I finanzieri di Messina hanno sequestrato somme di denaro per circa 2,4 milioni di euro all’ex rettore dell’università di Messina, Salvatore Cuzzocrea. L'indagine ha consentito di svelare un sofisticato meccanismo attraverso il quale si sarebbe appropriato indebitamente di fondi destinati alla ricerca scientifica dell’ateneo.

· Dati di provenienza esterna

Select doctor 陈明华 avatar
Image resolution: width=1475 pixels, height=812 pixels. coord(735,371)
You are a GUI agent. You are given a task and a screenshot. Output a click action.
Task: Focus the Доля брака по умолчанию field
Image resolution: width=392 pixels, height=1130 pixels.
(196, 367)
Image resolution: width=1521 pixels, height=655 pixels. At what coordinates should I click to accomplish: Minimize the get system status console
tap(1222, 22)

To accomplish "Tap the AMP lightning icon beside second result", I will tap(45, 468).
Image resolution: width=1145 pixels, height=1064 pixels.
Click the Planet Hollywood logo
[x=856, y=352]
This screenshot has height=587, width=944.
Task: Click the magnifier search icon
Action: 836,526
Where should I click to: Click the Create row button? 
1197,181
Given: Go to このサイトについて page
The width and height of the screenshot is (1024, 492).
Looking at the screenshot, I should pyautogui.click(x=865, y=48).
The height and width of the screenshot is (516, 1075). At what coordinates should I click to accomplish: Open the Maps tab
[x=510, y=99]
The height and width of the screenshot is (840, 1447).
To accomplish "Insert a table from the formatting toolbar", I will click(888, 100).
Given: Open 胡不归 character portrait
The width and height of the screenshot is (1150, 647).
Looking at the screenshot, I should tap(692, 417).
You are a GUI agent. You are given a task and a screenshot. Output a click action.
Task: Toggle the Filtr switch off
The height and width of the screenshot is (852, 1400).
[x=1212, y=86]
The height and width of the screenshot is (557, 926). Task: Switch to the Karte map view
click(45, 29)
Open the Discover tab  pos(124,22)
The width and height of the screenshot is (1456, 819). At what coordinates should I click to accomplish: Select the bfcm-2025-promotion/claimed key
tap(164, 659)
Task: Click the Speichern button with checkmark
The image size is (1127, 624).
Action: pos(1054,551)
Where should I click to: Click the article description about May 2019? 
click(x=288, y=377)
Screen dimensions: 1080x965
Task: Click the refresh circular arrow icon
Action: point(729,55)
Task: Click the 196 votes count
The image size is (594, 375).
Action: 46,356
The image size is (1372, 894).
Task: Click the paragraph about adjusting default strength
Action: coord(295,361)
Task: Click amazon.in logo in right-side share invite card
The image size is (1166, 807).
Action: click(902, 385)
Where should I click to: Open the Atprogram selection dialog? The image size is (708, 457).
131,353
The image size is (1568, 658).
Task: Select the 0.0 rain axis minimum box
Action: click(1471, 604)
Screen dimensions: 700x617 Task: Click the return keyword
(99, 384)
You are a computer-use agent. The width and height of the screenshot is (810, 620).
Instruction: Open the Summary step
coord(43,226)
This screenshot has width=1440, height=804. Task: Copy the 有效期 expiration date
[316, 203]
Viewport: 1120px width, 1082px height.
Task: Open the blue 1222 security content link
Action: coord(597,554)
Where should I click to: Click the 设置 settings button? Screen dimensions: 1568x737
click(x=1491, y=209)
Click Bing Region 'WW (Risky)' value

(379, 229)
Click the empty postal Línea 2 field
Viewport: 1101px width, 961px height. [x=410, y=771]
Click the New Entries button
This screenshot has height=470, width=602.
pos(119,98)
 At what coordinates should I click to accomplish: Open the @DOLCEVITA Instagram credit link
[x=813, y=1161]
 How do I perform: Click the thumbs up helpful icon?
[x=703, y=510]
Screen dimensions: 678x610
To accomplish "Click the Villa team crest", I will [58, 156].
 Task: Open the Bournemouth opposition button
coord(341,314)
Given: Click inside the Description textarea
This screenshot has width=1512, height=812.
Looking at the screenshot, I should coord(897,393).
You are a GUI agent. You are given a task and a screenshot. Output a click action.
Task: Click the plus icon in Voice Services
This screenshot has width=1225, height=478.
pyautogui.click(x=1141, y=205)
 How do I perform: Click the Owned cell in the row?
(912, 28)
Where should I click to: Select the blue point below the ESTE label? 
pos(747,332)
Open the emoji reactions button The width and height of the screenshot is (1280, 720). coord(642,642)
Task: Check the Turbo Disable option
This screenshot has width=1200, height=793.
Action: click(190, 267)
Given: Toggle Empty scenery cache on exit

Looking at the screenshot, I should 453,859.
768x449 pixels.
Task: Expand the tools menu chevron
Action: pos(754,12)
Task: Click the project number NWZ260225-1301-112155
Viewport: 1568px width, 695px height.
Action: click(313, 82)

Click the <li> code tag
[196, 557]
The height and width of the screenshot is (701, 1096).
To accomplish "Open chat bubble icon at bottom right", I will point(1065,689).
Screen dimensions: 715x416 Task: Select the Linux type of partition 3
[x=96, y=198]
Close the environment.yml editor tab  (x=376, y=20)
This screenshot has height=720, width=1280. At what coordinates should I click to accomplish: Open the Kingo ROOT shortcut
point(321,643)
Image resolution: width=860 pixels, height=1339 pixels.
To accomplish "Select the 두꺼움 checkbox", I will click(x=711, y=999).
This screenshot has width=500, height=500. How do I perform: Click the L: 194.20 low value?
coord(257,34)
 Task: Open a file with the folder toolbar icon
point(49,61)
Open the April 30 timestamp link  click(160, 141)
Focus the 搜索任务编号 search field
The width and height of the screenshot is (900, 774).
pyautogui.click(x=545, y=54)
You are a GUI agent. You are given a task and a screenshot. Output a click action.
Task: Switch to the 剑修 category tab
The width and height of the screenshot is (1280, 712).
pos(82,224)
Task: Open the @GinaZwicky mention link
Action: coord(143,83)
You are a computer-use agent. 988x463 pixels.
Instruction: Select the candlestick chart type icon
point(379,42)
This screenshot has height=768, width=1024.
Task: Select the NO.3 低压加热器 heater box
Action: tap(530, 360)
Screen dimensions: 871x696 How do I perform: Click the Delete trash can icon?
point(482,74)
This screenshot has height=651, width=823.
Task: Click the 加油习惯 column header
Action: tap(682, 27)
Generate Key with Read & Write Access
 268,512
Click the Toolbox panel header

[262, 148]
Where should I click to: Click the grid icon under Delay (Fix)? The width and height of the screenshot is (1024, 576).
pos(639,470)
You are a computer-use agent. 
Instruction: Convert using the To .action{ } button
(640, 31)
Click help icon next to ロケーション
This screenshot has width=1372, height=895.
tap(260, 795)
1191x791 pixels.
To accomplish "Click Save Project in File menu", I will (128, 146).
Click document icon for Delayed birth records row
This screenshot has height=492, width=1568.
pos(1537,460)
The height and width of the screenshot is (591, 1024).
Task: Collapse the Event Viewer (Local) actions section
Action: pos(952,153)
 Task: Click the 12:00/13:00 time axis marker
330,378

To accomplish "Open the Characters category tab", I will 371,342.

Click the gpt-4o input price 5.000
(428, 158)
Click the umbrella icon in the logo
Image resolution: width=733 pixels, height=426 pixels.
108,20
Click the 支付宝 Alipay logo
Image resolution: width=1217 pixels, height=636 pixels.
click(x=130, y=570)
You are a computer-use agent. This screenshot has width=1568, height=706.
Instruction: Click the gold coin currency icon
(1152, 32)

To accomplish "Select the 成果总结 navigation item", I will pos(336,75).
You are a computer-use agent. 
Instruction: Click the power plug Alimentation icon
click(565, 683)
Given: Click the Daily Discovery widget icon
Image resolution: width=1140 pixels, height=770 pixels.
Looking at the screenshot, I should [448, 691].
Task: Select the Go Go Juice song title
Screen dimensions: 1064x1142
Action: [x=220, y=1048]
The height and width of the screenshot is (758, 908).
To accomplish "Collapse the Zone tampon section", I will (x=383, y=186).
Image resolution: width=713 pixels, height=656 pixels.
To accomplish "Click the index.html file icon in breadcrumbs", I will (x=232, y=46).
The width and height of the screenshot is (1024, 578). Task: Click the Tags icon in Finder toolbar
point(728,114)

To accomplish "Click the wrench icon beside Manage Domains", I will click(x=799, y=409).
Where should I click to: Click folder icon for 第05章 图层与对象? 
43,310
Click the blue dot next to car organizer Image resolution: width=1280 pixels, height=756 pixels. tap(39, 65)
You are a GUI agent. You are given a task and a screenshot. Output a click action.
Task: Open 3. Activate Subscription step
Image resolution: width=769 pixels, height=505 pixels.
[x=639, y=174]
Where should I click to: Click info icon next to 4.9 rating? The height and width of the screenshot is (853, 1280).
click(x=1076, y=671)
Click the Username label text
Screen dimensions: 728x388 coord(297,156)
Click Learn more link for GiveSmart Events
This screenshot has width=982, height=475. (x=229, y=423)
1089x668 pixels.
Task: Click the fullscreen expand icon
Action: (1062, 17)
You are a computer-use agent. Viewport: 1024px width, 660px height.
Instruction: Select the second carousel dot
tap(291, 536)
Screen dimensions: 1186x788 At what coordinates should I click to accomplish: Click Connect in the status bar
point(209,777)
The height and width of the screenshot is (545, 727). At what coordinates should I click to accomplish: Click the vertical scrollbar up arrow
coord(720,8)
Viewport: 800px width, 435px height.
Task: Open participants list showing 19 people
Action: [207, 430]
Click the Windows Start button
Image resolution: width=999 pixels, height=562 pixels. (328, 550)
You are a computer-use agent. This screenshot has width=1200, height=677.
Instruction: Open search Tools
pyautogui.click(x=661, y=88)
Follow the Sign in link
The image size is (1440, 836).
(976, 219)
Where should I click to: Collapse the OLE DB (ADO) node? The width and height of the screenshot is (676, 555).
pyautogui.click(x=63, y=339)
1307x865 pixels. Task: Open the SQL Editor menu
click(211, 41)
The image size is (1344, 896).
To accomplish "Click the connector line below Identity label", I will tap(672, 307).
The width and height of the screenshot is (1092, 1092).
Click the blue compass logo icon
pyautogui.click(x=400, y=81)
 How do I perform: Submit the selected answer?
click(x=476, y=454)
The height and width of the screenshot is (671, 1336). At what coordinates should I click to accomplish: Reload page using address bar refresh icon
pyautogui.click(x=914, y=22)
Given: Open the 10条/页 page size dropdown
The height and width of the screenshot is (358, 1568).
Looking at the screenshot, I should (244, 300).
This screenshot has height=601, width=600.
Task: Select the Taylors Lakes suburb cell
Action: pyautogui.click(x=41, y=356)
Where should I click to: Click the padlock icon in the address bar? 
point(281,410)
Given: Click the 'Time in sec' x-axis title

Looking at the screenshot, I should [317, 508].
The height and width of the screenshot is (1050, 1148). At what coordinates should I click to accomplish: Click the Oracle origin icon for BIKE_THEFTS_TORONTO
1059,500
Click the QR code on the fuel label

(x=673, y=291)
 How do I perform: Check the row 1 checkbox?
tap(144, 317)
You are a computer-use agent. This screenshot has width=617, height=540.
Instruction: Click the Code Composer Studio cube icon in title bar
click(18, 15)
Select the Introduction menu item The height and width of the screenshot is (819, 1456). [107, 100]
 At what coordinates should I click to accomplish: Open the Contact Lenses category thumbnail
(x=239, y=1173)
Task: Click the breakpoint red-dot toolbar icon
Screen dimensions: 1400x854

Gli sono state contestate diverse ipotesi di peculato, essendosi nella qualità di pubblico ufficiale e responsabile scientifico di numerosi progetti di ricerca - affidati da enti privati o finanziati da enti pubblici al Dipartimento “ChiBioFaram” dell'università - appropriato di grandi quantità di denaro, "utilizzando - dice la guardia di finanza - a fini di rimborso spese documentazione contabile artefatta, gonfiata o non inerente ai medesimi progetti di ricerca scientifica, formalmente condotti nel quadriennio 2019-2023".
Oltre 860.000 euro sono stati sequestrati preventivamente perché Cuzzocrea avrebbe intascato soldi a vantaggio di un’azienda agricola a lui riferibile (Divaga Società agricola srl), sottraendo beni e servizi in realtà destinati all’ateneo. Anche in questo caso sono state contestate svariate ipotesi di peculato.

Le indagini avevano preso l’avvio da diversi esposti presentati da un membro del senato accademico. La guardia di finanza ha acquisito copiosa documentazione, scoprendo che l'appropriazione riguardava circa venti progetti di ricerca scientifica, dei quali era il responsabile.
Fra le varie irregolarità riscontrate: la presentazione di scontrini fiscali relativi ad acquisti effettuati, prevalentemente per spese personali; la richiesta di rimborso di missioni effettuate in teoria per attività di ricerca, ma risultate coincidenti con la presenza dell’ex rettore a eventi ippici. È emerso, quanto ai rimborsi giustificati tramite la presentazione di scontrini fiscali, che gli acquisti riguardavano materiali non riguardanti le attività di ricerca (ad esempio materiale elettrico, idraulico ed edile); gli approfondimenti condotti presso i fornitori hanno consentito di scoprire la reale destinazione dei medesimi materiali: non a beneficio dell’ateneo, bensì dell’azienda agricola riconducibile a Cuzzocrea.
Un’altra delle voci di spesa consistente è risultata connessa a presunte missioni per conto dell’ateneo: anche in tale caso è emerso che una quota significativa dei rimborsi richiesti riguardava spese di viaggio, vitto e alloggio, sostenute dall’ex rettore e, in alcuni casi, da ulteriori suoi ospiti, in località coincidenti con quelle in cui erano stati disputati concorsi ippici, ai quali lo stesso rettore è risultato aver preso parte. In questo contesto sono state ricostruite le richieste di rimborso, puntualmente fatturate, per servizi fotografici su eventi ippici, dunque non inerenti l’attività di ricerca.
La Procura di Messina aveva chiesto gli arresti domiciliari per i "plurimi episodi si peculato" contestati all'ex rettore, ma il giudice per le indagini preliminari ha rigettato la richiesta ritenendo "non sussistere le esigenze cautelari".